• [EXERCISE REQUIREMENTS]:
Reproduce word for word the part of the Edward Irving text starting with "He became engaged" and going on through "his new church.)".

• [PAGE TEXT]:
* * * *

Edward Irving (4 August 17927 December 1834) was a Scottish clergyman, generally regarded as the main figure behind the foundation of the Catholic Apostolic Church.

Early life
Edward Irving was born at Annan, Annandale the second son of Gavin Irving, a tanner, and his wife, Mary Lowther of Dornock. On his father's side, who followed the occupation of a tanner, he was descended from a family long known in the district which had ties to French Huguenot refugees. His mother's side, the Lowthers, were farmers or small proprietors in Annandale. The first stage of his education was passed at a school kept by Peggy Paine, a relation of Thomas Paine, after which he entered the Annan Academy taught by Adam Hope.

Scotland
At the age of thirteen he entered the University of Edinburgh. In 1809 he graduated M.A.; and in 1810, on the recommendation of Sir John Leslie, he was chosen master of the mathematical school, newly established at Haddington, East Lothian. Amongst his pupils there were Jane Welsh, afterwards famous as Mrs Carlyle, one of the great letter-writers of the nineteenth century, and Thomas Burns.

He became engaged in 1812 to Isabella Martin, but he gradually fell in love with Jane Welsh, and she with him. He tried to get out of his engagement with Isabella, but was prevented by her family. It was Irving, ironically, who in 1821 had introduced Thomas Carlyle, the essayist, to her. Eventually, in 1823, he married Isabella. (Confusingly, Irving was also influential in the life of another Scottish Thomas Carlyle, born a few years later, whom he eventually gave a position of some responsibility within his new church.)

His appointment at Haddington was exchanged for a similar one at Kirkcaldy Academy in Fife, in 1812. Completing his divinity studies by a series of partial sessions, he was licensed to preach in June 1815, but continued to discharge his scholastic duties for three years. He devoted his leisure, not only to mathematical and physical science, but to a course of reading in English literature, his bias towards the antique in sentiment and style being strengthened by a perusal of the older classics, among whom Richard Hooker was his favorite author. At the same time his love of the marvellous found gratification in the wonders of the Arabian Nights, and it is further characteristically related of him that he used to carry continually in his waistcoat pocket a miniature copy of Ossian, passages from which he frequently recited with sonorous elocution and vehement gesticulation.

* * * *

• [MATERIAL]:
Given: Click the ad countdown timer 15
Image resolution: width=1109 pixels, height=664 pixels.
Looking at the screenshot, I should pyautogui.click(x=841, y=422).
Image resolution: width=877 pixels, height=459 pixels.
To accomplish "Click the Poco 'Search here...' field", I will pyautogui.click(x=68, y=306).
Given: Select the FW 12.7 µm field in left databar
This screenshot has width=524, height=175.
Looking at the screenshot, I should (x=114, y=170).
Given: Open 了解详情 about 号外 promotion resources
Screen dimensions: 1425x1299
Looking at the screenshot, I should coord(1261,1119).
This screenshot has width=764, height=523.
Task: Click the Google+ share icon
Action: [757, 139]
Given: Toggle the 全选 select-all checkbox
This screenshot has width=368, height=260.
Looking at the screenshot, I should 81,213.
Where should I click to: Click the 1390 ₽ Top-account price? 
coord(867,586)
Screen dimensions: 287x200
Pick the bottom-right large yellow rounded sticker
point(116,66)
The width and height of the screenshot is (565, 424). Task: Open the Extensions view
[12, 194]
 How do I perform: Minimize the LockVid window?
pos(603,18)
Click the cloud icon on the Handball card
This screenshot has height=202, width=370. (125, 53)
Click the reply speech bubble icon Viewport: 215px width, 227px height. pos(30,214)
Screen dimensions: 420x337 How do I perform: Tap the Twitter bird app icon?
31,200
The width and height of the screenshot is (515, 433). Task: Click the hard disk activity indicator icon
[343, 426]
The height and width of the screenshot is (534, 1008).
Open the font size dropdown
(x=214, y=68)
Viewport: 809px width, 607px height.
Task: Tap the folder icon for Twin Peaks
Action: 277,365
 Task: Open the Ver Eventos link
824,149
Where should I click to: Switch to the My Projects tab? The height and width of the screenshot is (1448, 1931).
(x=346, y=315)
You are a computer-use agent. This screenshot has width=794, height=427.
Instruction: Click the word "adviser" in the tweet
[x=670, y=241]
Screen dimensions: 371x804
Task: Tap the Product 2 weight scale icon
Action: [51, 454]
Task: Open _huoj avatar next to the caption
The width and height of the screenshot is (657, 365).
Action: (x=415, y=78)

* * * *

• [ANSWER IN FULL]:
He became engaged in 1812 to Isabella Martin, but he gradually fell in love with Jane Welsh, and she with him. He tried to get out of his engagement with Isabella, but was prevented by her family. It was Irving, ironically, who in 1821 had introduced Thomas Carlyle, the essayist, to her. Eventually, in 1823, he married Isabella. (Confusingly, Irving was also influential in the life of another Scottish Thomas Carlyle, born a few years later, whom he eventually gave a position of some responsibility within his new church.)